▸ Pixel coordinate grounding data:
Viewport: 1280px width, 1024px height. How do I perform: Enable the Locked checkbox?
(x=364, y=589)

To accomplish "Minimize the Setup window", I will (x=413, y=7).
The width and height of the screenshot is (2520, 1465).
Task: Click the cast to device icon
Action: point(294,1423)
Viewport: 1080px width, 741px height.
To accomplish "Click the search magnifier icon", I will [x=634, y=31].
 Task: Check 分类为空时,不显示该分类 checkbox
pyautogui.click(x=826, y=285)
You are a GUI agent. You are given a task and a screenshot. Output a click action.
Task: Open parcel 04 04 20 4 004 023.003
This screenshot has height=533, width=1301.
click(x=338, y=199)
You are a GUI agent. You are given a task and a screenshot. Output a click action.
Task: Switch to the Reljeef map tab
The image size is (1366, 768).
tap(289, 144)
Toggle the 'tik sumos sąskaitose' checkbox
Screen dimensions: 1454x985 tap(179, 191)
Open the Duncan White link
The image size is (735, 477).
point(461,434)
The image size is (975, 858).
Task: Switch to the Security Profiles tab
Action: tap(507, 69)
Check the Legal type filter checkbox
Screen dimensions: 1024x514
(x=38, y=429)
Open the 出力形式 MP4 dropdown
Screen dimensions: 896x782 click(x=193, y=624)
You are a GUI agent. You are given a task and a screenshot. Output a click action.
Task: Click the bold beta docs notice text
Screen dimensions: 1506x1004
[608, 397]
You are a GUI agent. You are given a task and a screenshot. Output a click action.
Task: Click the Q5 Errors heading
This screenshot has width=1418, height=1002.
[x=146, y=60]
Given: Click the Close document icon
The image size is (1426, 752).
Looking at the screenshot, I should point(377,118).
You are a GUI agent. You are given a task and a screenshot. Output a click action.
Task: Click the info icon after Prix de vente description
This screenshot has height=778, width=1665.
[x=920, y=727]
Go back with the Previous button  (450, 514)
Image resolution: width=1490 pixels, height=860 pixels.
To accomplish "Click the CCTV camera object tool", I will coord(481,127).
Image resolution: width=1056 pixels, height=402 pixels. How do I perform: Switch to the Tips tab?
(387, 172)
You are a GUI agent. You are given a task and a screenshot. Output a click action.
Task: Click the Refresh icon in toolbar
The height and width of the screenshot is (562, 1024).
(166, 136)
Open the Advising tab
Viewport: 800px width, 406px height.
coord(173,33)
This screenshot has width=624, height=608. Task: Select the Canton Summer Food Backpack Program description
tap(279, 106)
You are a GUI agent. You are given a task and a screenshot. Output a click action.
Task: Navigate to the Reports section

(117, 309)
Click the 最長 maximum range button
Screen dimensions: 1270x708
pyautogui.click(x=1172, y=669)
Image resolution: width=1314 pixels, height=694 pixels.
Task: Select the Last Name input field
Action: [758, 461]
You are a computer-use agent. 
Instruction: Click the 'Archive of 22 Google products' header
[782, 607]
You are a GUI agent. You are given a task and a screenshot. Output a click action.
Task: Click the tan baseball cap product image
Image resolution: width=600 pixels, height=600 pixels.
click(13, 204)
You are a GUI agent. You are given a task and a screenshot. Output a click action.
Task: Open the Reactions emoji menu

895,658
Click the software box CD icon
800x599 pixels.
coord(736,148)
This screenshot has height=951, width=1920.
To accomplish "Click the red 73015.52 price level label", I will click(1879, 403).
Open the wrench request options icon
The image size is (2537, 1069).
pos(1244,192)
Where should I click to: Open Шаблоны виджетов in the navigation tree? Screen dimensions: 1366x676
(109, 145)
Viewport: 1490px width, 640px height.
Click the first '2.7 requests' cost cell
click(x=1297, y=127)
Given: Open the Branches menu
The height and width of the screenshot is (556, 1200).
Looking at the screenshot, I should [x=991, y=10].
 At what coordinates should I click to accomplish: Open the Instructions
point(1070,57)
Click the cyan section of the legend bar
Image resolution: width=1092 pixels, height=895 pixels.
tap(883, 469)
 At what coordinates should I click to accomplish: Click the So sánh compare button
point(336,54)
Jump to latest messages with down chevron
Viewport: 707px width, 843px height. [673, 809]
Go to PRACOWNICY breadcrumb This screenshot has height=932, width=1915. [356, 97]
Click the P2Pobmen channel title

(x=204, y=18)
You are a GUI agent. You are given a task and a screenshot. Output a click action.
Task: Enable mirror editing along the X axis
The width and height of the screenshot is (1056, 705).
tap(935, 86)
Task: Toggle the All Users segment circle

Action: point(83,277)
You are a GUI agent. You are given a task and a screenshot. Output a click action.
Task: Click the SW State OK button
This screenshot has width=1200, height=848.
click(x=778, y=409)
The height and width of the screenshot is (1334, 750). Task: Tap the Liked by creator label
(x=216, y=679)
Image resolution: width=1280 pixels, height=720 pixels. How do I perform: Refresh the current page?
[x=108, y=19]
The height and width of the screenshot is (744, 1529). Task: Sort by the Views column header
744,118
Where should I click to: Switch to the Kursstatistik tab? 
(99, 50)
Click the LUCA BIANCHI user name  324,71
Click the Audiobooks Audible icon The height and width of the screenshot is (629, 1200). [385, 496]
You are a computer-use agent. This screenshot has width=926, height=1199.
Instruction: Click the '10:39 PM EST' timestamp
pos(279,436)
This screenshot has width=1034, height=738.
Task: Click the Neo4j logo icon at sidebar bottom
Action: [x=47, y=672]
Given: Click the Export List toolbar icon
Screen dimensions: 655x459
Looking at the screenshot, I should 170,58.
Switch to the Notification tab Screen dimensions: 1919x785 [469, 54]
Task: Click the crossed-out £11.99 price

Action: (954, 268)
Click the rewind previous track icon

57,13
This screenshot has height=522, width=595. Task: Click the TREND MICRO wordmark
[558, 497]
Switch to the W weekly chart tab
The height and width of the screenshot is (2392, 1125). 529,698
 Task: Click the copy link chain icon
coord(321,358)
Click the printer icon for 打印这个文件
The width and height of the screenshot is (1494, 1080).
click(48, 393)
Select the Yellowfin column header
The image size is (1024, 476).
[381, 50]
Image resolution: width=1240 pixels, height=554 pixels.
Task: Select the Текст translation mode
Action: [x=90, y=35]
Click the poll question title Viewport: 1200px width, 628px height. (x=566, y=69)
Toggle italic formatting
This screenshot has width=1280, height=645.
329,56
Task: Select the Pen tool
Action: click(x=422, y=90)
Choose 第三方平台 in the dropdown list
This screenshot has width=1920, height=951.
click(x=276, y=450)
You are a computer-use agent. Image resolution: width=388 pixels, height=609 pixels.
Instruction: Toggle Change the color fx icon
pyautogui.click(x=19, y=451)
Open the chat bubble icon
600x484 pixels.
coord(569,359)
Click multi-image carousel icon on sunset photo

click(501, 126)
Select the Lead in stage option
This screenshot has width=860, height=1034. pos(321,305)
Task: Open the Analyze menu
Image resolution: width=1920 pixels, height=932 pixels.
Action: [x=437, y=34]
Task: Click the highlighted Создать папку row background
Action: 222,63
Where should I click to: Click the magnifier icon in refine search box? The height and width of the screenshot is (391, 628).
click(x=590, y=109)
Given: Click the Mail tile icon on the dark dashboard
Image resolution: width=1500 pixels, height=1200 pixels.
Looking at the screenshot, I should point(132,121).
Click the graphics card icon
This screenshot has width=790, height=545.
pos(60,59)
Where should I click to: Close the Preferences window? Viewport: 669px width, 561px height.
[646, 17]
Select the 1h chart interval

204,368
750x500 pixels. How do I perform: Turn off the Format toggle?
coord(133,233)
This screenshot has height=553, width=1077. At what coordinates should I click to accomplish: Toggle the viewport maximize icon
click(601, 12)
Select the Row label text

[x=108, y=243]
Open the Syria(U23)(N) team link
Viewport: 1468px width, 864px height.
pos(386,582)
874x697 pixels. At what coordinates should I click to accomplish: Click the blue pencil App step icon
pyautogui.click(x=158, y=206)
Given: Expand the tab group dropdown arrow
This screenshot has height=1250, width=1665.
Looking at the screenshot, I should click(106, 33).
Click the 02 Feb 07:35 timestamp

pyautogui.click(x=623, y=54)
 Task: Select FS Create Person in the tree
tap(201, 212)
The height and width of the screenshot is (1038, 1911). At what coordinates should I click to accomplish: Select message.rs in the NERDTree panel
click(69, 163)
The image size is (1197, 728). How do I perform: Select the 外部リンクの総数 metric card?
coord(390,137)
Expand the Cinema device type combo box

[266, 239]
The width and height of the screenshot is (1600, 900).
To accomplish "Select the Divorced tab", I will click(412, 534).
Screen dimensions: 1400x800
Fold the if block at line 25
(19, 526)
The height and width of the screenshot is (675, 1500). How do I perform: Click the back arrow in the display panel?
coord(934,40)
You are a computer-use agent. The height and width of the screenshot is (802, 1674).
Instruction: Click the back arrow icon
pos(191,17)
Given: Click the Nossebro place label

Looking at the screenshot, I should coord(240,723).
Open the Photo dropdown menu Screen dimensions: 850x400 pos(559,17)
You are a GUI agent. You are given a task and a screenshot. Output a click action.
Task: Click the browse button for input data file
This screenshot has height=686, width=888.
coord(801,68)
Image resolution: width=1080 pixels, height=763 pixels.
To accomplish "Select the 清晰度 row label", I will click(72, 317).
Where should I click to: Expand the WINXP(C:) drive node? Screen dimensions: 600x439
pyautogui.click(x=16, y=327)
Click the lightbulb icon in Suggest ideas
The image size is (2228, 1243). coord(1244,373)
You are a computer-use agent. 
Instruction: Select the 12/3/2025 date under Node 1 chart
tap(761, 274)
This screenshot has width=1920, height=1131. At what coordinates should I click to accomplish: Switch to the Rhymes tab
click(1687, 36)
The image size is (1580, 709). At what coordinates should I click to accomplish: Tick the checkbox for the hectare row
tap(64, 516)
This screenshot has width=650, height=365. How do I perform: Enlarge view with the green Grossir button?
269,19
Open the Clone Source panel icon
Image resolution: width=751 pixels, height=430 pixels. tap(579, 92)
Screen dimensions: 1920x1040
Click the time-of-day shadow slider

▸ What you will do:
As the answer, set down only the lines from the data above between the one holding "Click the Audiobooks" and the one holding "Click the printer icon for 打印这个文件", inclusive, exactly as they read.

▸ Response area:
Click the Audiobooks Audible icon The height and width of the screenshot is (629, 1200). [385, 496]
You are a computer-use agent. This screenshot has width=926, height=1199.
Instruction: Click the '10:39 PM EST' timestamp
pos(279,436)
This screenshot has width=1034, height=738.
Task: Click the Neo4j logo icon at sidebar bottom
Action: [x=47, y=672]
Given: Click the Export List toolbar icon
Screen dimensions: 655x459
Looking at the screenshot, I should 170,58.
Switch to the Notification tab Screen dimensions: 1919x785 [469, 54]
Task: Click the crossed-out £11.99 price

Action: (954, 268)
Click the rewind previous track icon

57,13
This screenshot has height=522, width=595. Task: Click the TREND MICRO wordmark
[558, 497]
Switch to the W weekly chart tab
The height and width of the screenshot is (2392, 1125). 529,698
 Task: Click the copy link chain icon
coord(321,358)
Click the printer icon for 打印这个文件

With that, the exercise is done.